◆ **SET OF TASKS**
**A.** According to the passage on NMDAR-induced ferroptosis in endothelial cells, why were Acadesine (AICAR), glycyrrhizin (GLY), and LB-100 used? Answer in one to three sentences.
**B.** In the passage on NMDAR-induced ferroptosis in endothelial cells, which NMDAR inhibitor counteracted ferroptosis in HUVECs?
**C.** Continue the passage on NMDAR-induced ferroptosis in endothelial cells, starting after its final sentence.

This study explores a novel mechanism by which activation of N-methyl-D-aspartate receptors (NMDARs) induces ferroptosis in vascular endothelial cells, a process that may contribute to endothelial injury. The researchers employed human umbilical vein endothelial cells (HUVECs) to investigate whether stimulating NMDARs with L-glutamic acid (GLU) or NMDA triggers ferroptotic cell death. They measured key markers of ferroptosis, including increased cellular iron content, lipid peroxidation (as evidenced by elevated malondialdehyde, or MDA), and upregulation of PTGS2, alongside a decrease in the protective enzyme GPX4 and reduced glutathione (GSH) levels. These alterations were effectively reversed by established ferroptosis inhibitors such as Ferrostatin-1, Liproxstatin-1, and Deferoxamine.

To unravel the underlying pathways, the study utilized a range of pharmacological agents. The AMPK activator Acadesine (AICAR), the HMGB1 inhibitor glycyrrhizin (GLY), and the PP2A inhibitor LB-100 were used to probe the involvement of the PP2A-AMPK-HMGB1 signaling cascade. RNA sequencing further implicated ferroptosis and SLC7A11 in the response to NMDA or GLU-mediated NMDAR activation. The data revealed that activation of NMDARs leads to a pronounced induction of ferroptosis via the PP2A-AMPK-HMGB1 pathway, as evidenced by experiments showing that inhibiting this pathway (using LB-100, AICAR, or HMGB1 siRNA) mitigated the ferroptotic response. Additionally, the role of NMDAR in this process was confirmed in experiments where ferroptosis in HUVECs, induced by agents such as errasin or RSL3, was counteracted by the NMDAR inhibitor MK-801.

(Stored items)
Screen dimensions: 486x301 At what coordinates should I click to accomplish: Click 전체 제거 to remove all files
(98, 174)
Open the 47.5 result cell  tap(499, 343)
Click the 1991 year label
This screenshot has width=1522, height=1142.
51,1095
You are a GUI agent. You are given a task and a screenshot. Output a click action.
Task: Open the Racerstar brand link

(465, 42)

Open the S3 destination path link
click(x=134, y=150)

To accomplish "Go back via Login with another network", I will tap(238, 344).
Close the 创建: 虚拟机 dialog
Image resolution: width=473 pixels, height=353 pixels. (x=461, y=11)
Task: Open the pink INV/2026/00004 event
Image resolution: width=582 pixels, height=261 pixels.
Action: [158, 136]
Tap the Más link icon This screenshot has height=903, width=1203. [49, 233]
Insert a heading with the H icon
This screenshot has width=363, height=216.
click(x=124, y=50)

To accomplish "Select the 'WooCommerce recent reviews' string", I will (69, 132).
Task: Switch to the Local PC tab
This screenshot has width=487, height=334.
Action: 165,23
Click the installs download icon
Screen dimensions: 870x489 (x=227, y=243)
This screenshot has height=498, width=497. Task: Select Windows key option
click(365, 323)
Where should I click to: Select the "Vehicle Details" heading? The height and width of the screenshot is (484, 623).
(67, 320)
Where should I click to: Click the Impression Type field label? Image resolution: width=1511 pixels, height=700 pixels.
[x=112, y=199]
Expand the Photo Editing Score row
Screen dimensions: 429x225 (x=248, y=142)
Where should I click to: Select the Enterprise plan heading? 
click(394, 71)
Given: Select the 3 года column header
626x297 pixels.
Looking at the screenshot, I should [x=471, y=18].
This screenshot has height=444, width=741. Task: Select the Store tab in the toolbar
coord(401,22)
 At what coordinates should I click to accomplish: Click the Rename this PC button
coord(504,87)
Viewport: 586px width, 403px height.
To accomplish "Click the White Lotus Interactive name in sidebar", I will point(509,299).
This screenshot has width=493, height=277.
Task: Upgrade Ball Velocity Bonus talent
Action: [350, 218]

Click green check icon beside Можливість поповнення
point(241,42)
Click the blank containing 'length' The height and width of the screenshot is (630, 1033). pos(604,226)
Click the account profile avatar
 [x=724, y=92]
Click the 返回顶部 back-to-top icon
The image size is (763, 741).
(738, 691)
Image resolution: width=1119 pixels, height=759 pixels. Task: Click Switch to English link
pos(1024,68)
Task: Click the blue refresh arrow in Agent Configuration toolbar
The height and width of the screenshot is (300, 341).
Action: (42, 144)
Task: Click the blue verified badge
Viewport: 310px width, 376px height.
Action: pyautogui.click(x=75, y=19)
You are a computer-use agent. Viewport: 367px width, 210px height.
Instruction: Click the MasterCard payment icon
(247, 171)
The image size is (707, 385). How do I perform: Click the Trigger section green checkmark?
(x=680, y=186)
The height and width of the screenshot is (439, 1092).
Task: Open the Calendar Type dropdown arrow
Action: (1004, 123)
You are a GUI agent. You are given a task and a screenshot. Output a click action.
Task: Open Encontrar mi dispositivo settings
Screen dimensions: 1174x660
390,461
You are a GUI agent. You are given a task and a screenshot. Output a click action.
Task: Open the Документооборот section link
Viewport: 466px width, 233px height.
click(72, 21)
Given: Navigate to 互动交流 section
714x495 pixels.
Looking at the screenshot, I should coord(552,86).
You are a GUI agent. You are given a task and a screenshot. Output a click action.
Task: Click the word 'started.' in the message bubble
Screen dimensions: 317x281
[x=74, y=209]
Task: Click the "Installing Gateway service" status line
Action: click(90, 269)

◆ **RESULTS BY TASK**
**A.** They were used to probe whether the PP2A-AMPK-HMGB1 signaling cascade is involved in the ferroptosis triggered by NMDAR activation. This was part of the study's effort to uncover the underlying pathways.

**B.** MK-801.

**C.**
In vivo studies corroborated these findings, demonstrating that NMDA- or GLU-induced ferroptosis and the production of lipid reactive oxygen species in the vascular endothelium were reversed by treatments with MK-801, LB-100, AICAR, and GLY. These results collectively confirm that the PP2A-AMPK-HMGB1 pathway is critically involved in NMDAR activation-induced ferroptosis in vascular endothelial cells.

In conclusion, this research uncovers a novel role for NMDARs in promoting endothelial cell injury through the induction of ferroptosis, mediated by the PP2A-AMPK-HMGB1 signaling pathway. These insights not only advance our understanding of the molecular underpinnings of vascular damage but also suggest potential therapeutic targets for diseases in which excessive NMDAR activation and ferroptosis contribute to pathology.